-- TEXT FOR ANALYSIS follows --

Insight

Imran Khan: The downfall of the high-flying MP found guilty of sexual assault

Imran Khan Credit: PA

Imran Ahmad Khan was parachuted - literally skydiving - into his home town of Wakefield as a replacement Conservative candidate in 2019.

But soon after he landed, Mr Khan’s past began to catch up with him. Away from Wakefield, a man learned in horror that the person who had sexually assaulted him 11 years earlier was close to becoming an MP.

The man - who was 15-years-old at the time of the offence - experienced “an explosion of emotion” and called the Conservative Party to make them aware.

“I explained he’d sexually assaulted me as a child when I was 15,” the victim told Southwark Crown Court. Despite telling the party there was a police record of the incident from 2008, the victim told jurors the Tories didn’t take the allegation “very seriously”.

In the early hours of the 13th of December 2019, Imran Ahmad Khan was elected Wakefield’s first Conservative MP since 1932. He told the court it was the “proudest moment” of his life.

-- TEXT FOR ANALYSIS concluded --
-- DATASET ENTRIES follows --

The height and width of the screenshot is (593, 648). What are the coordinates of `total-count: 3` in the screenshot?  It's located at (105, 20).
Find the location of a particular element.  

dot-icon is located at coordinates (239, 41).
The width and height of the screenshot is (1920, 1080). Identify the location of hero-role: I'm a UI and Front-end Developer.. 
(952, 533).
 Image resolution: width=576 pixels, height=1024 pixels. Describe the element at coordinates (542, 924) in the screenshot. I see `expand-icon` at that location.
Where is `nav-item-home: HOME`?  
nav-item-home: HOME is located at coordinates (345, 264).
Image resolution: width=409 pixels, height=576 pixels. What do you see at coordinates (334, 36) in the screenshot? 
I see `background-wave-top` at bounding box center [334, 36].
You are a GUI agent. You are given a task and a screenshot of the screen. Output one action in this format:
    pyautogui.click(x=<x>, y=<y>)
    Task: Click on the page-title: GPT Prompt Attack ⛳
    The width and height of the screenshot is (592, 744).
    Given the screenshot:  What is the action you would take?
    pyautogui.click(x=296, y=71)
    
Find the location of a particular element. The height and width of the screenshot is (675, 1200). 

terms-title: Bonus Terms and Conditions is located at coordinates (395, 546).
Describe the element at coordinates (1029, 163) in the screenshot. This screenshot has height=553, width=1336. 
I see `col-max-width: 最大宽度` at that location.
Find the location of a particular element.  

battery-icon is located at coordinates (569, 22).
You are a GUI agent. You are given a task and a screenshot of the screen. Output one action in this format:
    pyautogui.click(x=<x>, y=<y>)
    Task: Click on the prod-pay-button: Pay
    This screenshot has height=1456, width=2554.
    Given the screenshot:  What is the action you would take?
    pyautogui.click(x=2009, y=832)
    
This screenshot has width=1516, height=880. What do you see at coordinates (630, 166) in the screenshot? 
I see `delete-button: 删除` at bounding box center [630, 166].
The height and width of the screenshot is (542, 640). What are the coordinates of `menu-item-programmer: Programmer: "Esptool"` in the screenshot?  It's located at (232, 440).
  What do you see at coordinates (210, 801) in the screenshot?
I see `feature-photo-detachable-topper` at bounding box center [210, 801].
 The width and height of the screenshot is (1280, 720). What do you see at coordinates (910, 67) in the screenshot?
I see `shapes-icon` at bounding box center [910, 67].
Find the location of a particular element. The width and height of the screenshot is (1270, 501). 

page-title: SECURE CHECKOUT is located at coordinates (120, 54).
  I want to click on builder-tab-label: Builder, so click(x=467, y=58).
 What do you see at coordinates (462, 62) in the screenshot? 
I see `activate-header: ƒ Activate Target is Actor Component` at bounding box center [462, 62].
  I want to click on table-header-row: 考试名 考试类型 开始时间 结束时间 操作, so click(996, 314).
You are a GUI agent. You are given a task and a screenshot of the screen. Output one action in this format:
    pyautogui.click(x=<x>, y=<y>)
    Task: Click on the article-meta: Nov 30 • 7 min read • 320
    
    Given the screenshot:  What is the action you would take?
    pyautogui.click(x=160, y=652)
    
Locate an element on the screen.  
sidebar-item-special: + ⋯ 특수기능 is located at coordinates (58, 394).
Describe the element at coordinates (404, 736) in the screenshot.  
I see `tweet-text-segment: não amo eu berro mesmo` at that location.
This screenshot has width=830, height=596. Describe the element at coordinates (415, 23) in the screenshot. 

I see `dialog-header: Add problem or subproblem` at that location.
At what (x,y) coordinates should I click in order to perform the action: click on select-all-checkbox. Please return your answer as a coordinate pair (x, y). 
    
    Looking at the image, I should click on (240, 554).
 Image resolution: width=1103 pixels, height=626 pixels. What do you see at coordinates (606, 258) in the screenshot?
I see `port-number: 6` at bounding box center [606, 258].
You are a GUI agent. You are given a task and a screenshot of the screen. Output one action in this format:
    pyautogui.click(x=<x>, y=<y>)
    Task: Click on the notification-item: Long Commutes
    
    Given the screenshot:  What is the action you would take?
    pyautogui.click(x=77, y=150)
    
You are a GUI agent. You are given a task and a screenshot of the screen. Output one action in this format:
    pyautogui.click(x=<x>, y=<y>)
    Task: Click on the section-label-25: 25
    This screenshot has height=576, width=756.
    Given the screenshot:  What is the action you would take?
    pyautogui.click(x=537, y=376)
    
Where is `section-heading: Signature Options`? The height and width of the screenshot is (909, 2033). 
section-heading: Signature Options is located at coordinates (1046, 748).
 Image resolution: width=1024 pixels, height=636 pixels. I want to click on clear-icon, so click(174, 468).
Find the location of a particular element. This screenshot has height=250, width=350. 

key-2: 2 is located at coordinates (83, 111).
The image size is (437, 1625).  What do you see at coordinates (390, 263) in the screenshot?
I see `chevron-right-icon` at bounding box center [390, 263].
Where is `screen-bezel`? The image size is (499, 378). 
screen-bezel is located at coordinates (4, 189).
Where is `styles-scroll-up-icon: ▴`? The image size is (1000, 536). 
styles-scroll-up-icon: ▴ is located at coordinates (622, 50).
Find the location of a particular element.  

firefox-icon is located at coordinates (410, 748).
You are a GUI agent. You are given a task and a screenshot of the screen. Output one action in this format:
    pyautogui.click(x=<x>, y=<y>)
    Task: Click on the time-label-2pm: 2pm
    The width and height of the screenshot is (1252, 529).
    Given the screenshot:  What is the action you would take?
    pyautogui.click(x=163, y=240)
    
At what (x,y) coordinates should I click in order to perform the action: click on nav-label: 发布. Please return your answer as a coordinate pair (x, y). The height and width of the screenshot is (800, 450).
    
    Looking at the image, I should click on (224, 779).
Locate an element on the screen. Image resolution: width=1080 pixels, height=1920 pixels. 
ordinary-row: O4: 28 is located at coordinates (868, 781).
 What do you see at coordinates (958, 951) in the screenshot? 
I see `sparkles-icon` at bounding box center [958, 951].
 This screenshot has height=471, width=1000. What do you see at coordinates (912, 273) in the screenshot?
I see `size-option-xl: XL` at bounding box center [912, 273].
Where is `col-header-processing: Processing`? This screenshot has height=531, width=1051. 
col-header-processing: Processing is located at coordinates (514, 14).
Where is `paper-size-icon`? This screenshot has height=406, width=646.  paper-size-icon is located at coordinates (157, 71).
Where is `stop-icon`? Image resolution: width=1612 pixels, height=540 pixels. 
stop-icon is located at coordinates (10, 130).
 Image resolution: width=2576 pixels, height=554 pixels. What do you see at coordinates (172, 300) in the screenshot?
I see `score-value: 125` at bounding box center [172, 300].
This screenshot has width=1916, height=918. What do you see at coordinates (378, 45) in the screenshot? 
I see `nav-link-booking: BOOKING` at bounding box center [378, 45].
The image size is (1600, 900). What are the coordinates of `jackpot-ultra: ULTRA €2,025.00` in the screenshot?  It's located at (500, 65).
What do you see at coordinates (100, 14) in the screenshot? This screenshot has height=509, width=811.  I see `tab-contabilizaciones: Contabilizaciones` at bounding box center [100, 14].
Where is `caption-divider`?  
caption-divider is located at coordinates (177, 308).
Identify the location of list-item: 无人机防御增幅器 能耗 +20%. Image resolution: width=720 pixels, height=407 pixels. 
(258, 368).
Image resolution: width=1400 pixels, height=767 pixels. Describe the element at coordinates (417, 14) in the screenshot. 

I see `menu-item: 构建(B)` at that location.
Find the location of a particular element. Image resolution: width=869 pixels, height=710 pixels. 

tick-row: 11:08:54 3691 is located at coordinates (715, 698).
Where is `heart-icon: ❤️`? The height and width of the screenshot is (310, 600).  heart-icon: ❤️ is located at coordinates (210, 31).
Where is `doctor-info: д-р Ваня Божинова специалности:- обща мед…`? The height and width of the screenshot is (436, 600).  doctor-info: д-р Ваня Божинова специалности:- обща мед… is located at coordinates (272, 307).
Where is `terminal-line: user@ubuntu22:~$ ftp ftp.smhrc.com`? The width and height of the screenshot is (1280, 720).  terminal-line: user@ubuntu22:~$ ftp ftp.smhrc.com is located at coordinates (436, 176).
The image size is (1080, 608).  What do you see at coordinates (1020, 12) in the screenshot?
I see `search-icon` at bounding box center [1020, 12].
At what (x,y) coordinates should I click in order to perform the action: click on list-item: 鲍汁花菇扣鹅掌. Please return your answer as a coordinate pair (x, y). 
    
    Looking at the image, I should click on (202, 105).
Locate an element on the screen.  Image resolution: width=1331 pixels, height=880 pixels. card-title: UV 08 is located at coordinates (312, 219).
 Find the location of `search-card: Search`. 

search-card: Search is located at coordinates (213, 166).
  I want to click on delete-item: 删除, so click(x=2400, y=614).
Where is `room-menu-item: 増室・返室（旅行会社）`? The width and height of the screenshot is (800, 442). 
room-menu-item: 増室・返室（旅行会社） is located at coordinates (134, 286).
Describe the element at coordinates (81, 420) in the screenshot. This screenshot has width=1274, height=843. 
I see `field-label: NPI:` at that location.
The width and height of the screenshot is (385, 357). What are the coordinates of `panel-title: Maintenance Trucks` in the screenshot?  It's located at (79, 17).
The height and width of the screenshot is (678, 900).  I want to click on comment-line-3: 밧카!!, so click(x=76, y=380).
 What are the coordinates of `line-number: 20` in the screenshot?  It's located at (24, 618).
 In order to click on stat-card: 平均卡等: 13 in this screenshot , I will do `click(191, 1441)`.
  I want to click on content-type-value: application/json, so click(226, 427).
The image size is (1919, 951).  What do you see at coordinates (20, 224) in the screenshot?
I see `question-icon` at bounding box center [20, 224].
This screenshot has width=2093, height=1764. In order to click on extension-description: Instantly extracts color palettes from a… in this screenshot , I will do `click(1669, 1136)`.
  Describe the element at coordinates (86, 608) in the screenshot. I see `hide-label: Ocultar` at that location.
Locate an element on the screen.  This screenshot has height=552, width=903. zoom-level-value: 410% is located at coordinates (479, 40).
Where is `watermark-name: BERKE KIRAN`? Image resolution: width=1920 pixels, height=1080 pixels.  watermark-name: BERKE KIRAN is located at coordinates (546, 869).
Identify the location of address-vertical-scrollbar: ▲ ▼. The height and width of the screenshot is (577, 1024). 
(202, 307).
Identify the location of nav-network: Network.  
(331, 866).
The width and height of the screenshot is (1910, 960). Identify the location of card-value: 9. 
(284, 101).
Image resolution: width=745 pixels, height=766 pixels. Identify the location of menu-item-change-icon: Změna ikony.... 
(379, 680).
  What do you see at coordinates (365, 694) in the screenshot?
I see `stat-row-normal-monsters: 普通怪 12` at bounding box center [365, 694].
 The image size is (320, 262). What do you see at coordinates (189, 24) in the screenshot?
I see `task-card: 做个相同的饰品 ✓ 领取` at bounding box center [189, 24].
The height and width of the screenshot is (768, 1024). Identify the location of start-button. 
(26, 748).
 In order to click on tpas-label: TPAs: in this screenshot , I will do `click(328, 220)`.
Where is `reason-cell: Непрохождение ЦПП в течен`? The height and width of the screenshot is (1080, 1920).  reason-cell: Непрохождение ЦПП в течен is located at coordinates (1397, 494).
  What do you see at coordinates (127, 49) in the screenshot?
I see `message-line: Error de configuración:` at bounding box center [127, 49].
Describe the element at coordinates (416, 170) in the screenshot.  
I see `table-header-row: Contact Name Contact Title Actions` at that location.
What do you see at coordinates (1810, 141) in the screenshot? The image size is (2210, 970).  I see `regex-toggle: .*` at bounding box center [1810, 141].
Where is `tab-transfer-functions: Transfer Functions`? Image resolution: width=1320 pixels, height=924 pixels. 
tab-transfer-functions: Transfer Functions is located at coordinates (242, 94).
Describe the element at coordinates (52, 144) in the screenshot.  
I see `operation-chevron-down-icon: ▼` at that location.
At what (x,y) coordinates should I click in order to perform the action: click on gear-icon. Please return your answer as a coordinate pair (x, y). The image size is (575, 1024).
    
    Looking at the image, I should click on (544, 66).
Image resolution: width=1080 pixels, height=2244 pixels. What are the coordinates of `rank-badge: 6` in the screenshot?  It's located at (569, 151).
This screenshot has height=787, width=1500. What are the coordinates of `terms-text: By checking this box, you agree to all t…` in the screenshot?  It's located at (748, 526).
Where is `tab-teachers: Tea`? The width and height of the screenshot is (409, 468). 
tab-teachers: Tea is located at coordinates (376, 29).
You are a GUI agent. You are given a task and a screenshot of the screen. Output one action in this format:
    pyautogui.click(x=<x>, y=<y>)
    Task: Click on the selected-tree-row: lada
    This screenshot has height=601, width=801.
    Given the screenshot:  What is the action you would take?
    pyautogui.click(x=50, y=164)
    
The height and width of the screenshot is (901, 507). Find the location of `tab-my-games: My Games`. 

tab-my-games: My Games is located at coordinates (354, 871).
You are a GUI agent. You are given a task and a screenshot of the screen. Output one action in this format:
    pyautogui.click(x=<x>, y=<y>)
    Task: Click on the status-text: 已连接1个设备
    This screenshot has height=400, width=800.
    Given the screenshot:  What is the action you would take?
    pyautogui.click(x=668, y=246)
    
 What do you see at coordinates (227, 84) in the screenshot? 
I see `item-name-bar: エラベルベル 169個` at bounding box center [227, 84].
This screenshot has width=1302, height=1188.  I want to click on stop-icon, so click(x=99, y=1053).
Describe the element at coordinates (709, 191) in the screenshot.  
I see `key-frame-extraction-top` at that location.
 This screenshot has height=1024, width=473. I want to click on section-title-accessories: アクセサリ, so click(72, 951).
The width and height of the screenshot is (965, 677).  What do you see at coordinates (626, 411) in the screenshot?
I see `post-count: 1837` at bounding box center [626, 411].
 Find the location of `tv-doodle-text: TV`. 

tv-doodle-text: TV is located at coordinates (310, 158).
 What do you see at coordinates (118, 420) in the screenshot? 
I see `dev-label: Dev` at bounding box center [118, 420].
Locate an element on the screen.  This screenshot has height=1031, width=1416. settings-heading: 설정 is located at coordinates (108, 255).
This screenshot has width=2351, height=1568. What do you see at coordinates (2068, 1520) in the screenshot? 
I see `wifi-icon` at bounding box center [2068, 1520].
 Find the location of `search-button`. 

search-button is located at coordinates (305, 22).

-- DATASET ENTRIES concluded --

Reproduce the article on Imran Khan's downfall in full, word for word.

▸ **RESULT OF THE EXERCISE**:
Insight

Imran Khan: The downfall of the high-flying MP found guilty of sexual assault

Imran Khan Credit: PA

Imran Ahmad Khan was parachuted - literally skydiving - into his home town of Wakefield as a replacement Conservative candidate in 2019.

But soon after he landed, Mr Khan’s past began to catch up with him. Away from Wakefield, a man learned in horror that the person who had sexually assaulted him 11 years earlier was close to becoming an MP.

The man - who was 15-years-old at the time of the offence - experienced “an explosion of emotion” and called the Conservative Party to make them aware.

“I explained he’d sexually assaulted me as a child when I was 15,” the victim told Southwark Crown Court. Despite telling the party there was a police record of the incident from 2008, the victim told jurors the Tories didn’t take the allegation “very seriously”.

In the early hours of the 13th of December 2019, Imran Ahmad Khan was elected Wakefield’s first Conservative MP since 1932. He told the court it was the “proudest moment” of his life.